Given problem:
Reproduce verbatim the part of the lines below that starts with the line containing "Switch to the Console panel" and ends with the line containing "Click the New", including both of those lines.

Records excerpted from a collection
•••••

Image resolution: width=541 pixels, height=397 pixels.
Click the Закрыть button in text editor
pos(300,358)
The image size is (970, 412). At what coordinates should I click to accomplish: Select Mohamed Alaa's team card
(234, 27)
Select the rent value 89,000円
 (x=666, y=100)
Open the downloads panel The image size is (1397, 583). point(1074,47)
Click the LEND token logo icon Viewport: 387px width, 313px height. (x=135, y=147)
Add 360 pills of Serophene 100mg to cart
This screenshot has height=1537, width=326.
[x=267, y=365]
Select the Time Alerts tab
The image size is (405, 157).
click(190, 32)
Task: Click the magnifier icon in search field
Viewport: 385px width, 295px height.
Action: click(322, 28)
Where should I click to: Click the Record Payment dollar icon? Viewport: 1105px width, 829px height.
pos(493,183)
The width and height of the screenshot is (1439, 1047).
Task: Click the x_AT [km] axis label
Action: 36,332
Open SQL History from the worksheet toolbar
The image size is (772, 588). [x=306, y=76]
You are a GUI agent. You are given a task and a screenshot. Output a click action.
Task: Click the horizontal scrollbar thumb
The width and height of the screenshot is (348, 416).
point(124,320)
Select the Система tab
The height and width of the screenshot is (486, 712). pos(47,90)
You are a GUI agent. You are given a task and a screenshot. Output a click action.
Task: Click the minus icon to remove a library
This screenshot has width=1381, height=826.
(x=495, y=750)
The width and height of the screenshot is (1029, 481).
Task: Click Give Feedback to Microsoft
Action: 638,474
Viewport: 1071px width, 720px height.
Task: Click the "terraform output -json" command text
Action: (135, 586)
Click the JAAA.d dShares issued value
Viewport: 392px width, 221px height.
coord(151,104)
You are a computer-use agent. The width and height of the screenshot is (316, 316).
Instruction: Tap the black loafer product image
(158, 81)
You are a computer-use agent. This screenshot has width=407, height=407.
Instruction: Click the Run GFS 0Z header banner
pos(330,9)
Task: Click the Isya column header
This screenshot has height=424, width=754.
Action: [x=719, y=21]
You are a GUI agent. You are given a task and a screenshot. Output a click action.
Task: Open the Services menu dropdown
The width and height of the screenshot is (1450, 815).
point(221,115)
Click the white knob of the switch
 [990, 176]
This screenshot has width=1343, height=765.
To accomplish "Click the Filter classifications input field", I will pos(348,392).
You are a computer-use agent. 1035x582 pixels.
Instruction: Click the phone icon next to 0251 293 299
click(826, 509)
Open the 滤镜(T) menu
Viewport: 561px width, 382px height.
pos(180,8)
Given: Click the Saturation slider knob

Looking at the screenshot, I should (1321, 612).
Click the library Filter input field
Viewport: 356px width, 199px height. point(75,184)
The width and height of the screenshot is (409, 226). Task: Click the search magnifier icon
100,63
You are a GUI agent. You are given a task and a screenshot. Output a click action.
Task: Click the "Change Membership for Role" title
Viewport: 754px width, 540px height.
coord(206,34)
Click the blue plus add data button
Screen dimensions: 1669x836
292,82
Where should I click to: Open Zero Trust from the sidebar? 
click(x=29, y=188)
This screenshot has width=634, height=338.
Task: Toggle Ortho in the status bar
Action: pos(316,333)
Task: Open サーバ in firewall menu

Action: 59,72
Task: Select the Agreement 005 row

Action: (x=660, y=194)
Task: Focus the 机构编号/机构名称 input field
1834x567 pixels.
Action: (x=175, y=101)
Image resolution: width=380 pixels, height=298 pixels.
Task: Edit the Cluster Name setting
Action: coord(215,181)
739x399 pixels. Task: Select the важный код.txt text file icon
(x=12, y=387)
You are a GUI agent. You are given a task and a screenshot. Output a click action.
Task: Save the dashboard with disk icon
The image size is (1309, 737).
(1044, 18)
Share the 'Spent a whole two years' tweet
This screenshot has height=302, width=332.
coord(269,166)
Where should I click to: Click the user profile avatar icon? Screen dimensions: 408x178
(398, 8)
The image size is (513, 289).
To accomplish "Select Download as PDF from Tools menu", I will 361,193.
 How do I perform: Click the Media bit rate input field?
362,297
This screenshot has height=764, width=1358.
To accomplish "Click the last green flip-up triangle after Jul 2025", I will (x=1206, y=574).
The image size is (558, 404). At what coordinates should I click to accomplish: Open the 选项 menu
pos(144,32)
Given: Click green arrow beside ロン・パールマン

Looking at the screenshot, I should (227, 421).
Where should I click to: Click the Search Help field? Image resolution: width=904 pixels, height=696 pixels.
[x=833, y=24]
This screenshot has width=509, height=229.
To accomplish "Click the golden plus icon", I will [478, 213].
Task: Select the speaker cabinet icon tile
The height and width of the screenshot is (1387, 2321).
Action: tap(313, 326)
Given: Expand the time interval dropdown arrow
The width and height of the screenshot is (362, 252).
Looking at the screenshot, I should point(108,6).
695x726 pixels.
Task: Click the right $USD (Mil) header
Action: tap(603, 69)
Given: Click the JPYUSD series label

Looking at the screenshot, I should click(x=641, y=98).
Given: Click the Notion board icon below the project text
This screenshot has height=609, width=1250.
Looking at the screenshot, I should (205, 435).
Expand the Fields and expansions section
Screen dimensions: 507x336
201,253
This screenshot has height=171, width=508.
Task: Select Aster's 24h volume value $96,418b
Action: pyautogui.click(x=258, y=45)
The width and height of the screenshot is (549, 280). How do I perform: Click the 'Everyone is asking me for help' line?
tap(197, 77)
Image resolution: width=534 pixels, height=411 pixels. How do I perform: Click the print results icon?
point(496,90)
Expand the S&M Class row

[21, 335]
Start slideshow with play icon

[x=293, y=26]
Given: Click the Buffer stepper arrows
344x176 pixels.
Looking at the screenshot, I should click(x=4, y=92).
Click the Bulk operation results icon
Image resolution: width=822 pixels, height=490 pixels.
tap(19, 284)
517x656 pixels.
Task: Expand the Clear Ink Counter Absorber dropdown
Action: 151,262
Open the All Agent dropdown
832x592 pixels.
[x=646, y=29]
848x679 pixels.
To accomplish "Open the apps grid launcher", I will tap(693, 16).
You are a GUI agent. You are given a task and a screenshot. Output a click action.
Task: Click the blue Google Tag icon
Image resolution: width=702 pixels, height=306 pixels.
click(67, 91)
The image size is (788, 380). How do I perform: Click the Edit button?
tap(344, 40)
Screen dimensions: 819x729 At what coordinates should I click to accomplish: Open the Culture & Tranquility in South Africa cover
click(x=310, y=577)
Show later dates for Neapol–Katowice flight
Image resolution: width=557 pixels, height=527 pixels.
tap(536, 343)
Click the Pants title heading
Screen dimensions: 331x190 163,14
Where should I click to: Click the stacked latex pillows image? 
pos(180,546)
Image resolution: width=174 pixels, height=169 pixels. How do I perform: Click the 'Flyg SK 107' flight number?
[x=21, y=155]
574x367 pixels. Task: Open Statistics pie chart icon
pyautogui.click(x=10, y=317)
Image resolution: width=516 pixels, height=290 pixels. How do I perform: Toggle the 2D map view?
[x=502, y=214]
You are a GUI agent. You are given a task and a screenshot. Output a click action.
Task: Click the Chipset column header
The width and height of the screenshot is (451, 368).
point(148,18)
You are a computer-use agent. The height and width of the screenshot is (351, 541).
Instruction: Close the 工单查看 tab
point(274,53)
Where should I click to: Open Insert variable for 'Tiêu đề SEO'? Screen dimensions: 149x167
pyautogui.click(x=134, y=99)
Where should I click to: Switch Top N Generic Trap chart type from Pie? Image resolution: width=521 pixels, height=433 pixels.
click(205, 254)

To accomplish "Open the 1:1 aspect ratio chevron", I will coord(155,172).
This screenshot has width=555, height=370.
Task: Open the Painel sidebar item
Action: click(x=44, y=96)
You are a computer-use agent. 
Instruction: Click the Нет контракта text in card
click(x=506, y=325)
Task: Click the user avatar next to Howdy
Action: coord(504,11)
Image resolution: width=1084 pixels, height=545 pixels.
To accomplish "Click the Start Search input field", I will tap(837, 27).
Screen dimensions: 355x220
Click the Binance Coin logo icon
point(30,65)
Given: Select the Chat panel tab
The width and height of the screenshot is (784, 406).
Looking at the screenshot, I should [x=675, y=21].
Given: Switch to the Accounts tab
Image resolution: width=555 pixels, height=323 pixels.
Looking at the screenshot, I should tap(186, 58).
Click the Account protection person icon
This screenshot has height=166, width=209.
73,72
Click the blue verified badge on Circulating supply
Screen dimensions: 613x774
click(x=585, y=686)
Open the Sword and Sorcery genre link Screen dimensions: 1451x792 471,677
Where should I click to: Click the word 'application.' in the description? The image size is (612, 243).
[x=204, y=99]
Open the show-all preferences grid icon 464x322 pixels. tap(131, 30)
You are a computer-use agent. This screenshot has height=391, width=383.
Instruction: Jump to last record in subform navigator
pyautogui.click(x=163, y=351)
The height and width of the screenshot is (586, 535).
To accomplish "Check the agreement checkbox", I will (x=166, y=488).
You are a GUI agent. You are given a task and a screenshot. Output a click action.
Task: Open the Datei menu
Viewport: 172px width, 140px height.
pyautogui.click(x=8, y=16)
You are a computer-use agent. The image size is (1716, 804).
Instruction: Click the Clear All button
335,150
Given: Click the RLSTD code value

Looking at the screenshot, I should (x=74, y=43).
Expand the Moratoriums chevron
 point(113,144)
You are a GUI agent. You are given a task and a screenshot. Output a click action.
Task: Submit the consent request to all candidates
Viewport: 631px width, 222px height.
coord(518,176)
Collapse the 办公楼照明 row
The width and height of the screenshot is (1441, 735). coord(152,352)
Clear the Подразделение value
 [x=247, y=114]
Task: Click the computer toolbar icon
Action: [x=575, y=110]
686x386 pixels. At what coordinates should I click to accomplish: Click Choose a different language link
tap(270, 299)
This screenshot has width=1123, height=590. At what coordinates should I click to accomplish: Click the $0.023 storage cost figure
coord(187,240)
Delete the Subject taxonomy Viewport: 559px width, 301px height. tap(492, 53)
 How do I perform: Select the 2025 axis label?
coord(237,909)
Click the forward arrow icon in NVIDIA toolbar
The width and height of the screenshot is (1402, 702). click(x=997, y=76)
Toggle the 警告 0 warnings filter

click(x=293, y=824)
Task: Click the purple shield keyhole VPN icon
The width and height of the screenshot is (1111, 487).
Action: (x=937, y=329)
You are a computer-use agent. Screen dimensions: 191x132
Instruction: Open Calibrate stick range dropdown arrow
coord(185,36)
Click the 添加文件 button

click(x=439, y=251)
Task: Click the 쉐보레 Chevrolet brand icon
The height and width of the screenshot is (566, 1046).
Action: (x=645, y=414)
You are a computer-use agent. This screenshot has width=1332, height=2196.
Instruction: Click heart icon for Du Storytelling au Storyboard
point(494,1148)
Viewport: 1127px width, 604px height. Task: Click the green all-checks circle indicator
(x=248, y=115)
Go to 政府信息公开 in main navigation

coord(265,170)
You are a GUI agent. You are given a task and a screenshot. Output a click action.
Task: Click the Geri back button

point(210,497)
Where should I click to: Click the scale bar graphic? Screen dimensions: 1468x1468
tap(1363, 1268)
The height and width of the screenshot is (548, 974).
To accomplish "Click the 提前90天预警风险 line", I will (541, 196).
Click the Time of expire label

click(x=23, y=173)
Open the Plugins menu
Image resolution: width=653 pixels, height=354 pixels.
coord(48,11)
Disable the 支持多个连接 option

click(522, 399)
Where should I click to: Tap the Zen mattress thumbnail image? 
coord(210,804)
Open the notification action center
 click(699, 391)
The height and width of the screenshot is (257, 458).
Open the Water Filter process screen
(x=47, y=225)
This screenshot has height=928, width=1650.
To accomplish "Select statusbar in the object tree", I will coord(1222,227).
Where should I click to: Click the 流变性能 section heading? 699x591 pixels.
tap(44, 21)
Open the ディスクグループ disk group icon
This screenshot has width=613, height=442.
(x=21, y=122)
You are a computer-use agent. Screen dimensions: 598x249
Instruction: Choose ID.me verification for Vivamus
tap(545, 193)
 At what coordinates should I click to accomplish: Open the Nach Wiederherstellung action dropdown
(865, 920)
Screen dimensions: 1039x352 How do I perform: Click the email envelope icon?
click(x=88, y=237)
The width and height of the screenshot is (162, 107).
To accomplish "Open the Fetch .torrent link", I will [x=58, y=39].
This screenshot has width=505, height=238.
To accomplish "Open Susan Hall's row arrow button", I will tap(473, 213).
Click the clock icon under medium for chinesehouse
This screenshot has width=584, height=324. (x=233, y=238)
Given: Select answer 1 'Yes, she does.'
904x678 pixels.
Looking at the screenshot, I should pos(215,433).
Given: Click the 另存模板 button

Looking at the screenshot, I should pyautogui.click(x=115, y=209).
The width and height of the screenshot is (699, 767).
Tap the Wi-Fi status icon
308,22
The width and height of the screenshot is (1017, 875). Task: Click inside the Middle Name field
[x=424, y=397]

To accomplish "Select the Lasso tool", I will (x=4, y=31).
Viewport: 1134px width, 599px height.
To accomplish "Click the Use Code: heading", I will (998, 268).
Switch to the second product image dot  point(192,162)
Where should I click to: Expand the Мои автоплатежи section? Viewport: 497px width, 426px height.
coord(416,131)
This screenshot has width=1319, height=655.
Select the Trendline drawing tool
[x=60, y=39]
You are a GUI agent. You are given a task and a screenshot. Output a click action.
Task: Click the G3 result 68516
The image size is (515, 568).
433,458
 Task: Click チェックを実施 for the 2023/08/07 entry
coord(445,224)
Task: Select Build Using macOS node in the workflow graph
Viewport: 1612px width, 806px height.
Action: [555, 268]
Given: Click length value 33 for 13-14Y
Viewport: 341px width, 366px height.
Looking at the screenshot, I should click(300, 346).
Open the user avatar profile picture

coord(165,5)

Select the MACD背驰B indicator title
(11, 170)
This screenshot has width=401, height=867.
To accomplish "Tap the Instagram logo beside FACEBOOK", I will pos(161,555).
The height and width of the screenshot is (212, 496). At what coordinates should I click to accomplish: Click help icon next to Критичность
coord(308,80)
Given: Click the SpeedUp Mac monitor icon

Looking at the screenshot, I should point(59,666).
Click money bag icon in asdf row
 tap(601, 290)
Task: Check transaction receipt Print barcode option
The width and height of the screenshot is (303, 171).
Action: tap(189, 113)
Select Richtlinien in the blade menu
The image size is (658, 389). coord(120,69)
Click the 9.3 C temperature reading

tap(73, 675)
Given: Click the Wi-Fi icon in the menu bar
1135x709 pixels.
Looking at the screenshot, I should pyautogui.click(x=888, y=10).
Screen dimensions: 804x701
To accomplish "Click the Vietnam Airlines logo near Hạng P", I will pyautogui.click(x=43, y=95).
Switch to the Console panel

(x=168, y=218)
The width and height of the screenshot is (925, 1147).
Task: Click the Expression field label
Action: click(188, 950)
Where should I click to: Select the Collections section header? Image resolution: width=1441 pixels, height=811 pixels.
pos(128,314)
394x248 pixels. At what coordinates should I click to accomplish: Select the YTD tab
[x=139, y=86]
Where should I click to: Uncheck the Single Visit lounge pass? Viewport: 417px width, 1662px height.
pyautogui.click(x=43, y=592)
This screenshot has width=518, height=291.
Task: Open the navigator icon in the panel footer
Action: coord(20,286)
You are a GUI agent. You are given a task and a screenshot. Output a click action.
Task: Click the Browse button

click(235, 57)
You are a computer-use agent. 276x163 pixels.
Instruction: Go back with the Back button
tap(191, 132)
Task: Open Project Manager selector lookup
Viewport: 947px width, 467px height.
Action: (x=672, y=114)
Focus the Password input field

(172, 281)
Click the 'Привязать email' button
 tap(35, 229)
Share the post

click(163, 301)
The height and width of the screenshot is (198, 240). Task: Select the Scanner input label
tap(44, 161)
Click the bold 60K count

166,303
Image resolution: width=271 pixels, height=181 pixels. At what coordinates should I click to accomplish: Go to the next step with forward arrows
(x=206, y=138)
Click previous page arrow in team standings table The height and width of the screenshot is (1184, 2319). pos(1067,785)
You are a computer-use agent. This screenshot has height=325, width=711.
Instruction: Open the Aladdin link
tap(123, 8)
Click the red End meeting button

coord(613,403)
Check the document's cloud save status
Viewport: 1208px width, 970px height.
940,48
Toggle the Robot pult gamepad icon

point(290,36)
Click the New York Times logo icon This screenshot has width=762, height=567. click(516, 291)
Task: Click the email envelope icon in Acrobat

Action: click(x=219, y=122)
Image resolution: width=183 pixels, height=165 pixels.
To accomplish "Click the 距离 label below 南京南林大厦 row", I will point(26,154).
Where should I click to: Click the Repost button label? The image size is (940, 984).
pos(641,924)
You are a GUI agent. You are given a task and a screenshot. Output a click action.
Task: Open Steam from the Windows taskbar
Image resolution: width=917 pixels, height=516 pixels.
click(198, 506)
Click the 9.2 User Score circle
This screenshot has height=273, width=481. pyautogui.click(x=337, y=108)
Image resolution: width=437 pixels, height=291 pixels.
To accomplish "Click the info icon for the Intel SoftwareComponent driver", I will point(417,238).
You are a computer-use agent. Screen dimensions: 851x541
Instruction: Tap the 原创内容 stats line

•••••

Written solution:
Switch to the Console panel

(x=168, y=218)
The width and height of the screenshot is (925, 1147).
Task: Click the Expression field label
Action: click(188, 950)
Where should I click to: Select the Collections section header? Image resolution: width=1441 pixels, height=811 pixels.
pos(128,314)
394x248 pixels. At what coordinates should I click to accomplish: Select the YTD tab
[x=139, y=86]
Where should I click to: Uncheck the Single Visit lounge pass? Viewport: 417px width, 1662px height.
pyautogui.click(x=43, y=592)
This screenshot has width=518, height=291.
Task: Open the navigator icon in the panel footer
Action: coord(20,286)
You are a GUI agent. You are given a task and a screenshot. Output a click action.
Task: Click the Browse button

click(235, 57)
You are a computer-use agent. 276x163 pixels.
Instruction: Go back with the Back button
tap(191, 132)
Task: Open Project Manager selector lookup
Viewport: 947px width, 467px height.
Action: (x=672, y=114)
Focus the Password input field

(172, 281)
Click the 'Привязать email' button
 tap(35, 229)
Share the post

click(163, 301)
The height and width of the screenshot is (198, 240). Task: Select the Scanner input label
tap(44, 161)
Click the bold 60K count

166,303
Image resolution: width=271 pixels, height=181 pixels. At what coordinates should I click to accomplish: Go to the next step with forward arrows
(x=206, y=138)
Click previous page arrow in team standings table The height and width of the screenshot is (1184, 2319). pos(1067,785)
You are a computer-use agent. This screenshot has height=325, width=711.
Instruction: Open the Aladdin link
tap(123, 8)
Click the red End meeting button

coord(613,403)
Check the document's cloud save status
Viewport: 1208px width, 970px height.
940,48
Toggle the Robot pult gamepad icon

point(290,36)
Click the New York Times logo icon This screenshot has width=762, height=567. click(516, 291)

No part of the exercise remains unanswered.